Today I covered a full seven miles, all the way from just north of the bridge to the wetlands where I crossed the Channel last week. It was probably the most strenuous ride I've done since the race. I felt like I was in my own new world, a personal wilderness, all the while closely parallelling a highway that I would later use to cut away those seven hard-earned miles in 25 minutes.

Still, it was worth it.

Tonight after leaving work I noticed a soft green glow splashed across the starry sky. Northern Lights are a rare, rare thing in Juneau - we're a bit far south for the bulk of them, and what does reach here is nearly always obscured by thick cloud cover. So I went home and grabbed my camera and raced back out to North Douglas ... for once happy to be traveling at 50 mph rather than 15. I don't know why I bothered with the camera. I took about three photos before I realized my limited point-and-shoot was next to useless. But it's really better that way. Instead of watching the Northern Lights through a viewfinder, I left my camera in my car and stood on the beach in my work clothes and thin cotten hoodie, letting my fingers go numb and my neck go stiff while I gazed at the stratospheric dance. Deep green light reflected on the water while waves of white slithered across the sky ... pulsing and fading in a random motion that had both rhythm and rhyme. I was struck by the timing - at least for me - beautiful opportunities to see my world from different angles.

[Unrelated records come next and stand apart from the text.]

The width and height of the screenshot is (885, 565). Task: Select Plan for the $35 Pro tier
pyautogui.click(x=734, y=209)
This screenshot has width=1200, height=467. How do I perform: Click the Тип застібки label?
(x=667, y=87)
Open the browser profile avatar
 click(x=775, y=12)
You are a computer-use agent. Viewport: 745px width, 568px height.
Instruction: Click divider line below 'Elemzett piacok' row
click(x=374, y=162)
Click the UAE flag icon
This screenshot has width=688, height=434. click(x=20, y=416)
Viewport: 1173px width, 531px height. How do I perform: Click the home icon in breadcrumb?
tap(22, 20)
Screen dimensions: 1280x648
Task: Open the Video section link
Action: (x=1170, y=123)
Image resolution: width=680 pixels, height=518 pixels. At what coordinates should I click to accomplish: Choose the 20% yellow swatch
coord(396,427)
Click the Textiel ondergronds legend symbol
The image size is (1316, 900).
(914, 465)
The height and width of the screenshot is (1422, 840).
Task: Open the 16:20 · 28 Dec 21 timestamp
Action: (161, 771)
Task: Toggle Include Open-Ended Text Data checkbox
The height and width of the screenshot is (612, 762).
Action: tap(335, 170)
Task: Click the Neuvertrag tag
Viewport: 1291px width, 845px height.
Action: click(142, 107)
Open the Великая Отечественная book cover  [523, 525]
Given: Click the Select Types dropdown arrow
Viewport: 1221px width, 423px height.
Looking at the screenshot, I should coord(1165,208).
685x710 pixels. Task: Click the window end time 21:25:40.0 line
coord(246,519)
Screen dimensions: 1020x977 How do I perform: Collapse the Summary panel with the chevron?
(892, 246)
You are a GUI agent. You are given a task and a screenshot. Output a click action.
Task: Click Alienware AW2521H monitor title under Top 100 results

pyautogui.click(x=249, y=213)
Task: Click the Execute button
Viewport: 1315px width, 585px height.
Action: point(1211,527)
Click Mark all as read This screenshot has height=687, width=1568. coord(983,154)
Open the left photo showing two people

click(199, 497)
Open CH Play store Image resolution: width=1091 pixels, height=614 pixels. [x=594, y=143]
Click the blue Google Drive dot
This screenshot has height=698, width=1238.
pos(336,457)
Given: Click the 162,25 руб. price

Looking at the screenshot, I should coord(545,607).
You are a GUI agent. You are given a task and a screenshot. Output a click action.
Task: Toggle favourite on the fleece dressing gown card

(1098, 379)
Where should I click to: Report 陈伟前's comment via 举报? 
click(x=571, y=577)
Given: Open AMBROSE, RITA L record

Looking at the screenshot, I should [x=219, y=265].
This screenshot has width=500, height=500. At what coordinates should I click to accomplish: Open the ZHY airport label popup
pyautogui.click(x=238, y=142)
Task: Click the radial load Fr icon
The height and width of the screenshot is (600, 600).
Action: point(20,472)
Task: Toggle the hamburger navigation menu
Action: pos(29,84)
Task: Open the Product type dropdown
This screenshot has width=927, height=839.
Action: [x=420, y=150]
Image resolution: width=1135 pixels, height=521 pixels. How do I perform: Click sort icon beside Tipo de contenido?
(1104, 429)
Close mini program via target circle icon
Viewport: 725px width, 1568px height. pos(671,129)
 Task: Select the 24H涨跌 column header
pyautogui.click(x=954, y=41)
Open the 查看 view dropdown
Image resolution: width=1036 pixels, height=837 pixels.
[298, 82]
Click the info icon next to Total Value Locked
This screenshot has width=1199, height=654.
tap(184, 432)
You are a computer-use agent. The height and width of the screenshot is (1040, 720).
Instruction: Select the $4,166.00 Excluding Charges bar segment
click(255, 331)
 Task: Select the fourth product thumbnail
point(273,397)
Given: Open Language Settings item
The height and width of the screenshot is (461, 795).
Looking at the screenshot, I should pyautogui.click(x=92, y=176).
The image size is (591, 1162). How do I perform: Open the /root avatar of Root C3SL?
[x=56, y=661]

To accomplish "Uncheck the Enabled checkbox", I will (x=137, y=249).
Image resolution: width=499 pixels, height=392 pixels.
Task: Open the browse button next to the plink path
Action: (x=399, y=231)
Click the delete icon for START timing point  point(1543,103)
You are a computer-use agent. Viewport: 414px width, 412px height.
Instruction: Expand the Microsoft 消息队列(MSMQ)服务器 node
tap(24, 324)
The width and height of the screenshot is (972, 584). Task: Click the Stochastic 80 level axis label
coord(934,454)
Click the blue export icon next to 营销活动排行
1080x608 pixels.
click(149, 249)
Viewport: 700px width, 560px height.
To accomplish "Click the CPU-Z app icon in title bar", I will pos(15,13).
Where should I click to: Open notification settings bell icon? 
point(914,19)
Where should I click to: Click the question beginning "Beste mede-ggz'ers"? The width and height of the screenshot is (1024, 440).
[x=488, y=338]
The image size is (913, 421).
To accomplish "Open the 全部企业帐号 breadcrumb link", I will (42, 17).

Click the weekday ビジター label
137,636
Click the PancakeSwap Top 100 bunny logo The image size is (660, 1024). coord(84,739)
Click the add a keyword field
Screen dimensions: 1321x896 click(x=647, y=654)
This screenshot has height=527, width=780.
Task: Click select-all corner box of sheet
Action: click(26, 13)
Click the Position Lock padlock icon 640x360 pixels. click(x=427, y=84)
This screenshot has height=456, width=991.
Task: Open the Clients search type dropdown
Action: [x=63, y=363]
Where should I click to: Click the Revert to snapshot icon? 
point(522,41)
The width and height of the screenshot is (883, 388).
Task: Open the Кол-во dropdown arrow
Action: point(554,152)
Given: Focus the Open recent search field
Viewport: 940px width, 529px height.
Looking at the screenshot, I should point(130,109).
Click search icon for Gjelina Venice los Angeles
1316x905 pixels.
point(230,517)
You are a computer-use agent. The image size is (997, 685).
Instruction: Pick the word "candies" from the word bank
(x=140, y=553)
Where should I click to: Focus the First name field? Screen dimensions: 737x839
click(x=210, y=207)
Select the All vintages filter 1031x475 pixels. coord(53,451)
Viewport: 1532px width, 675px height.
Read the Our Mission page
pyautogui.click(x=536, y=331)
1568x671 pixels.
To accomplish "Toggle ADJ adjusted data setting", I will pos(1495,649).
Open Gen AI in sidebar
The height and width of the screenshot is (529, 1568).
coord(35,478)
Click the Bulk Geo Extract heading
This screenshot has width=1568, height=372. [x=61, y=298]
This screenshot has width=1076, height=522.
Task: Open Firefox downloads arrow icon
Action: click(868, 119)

  1. The duck hunter breathing through a shotgun barrel is true. Larry Kaniak's book Danger Stalks the Land has a chapter on the story. It isn't the only true story of a rising tide on the Arm killing someone.

  2. After enduring the Iditarod,this view of the Northern Dawn..was just for you, I would imagine it is sweeter as a gift than a phenomenon.

  3. ethereal. thats awesome to see. on a lesser note, we've been having spring weather in the 60s here for a few weeks, and woke up this morning to an unexpected winter wonderland. Stepping outside this morning I took a few minutes to just tilt my head and watch the snowflakes coming down- sometimes those moments in the quiet are a rare thing.

  4. Not only a snow bike, but a true beach cruiser.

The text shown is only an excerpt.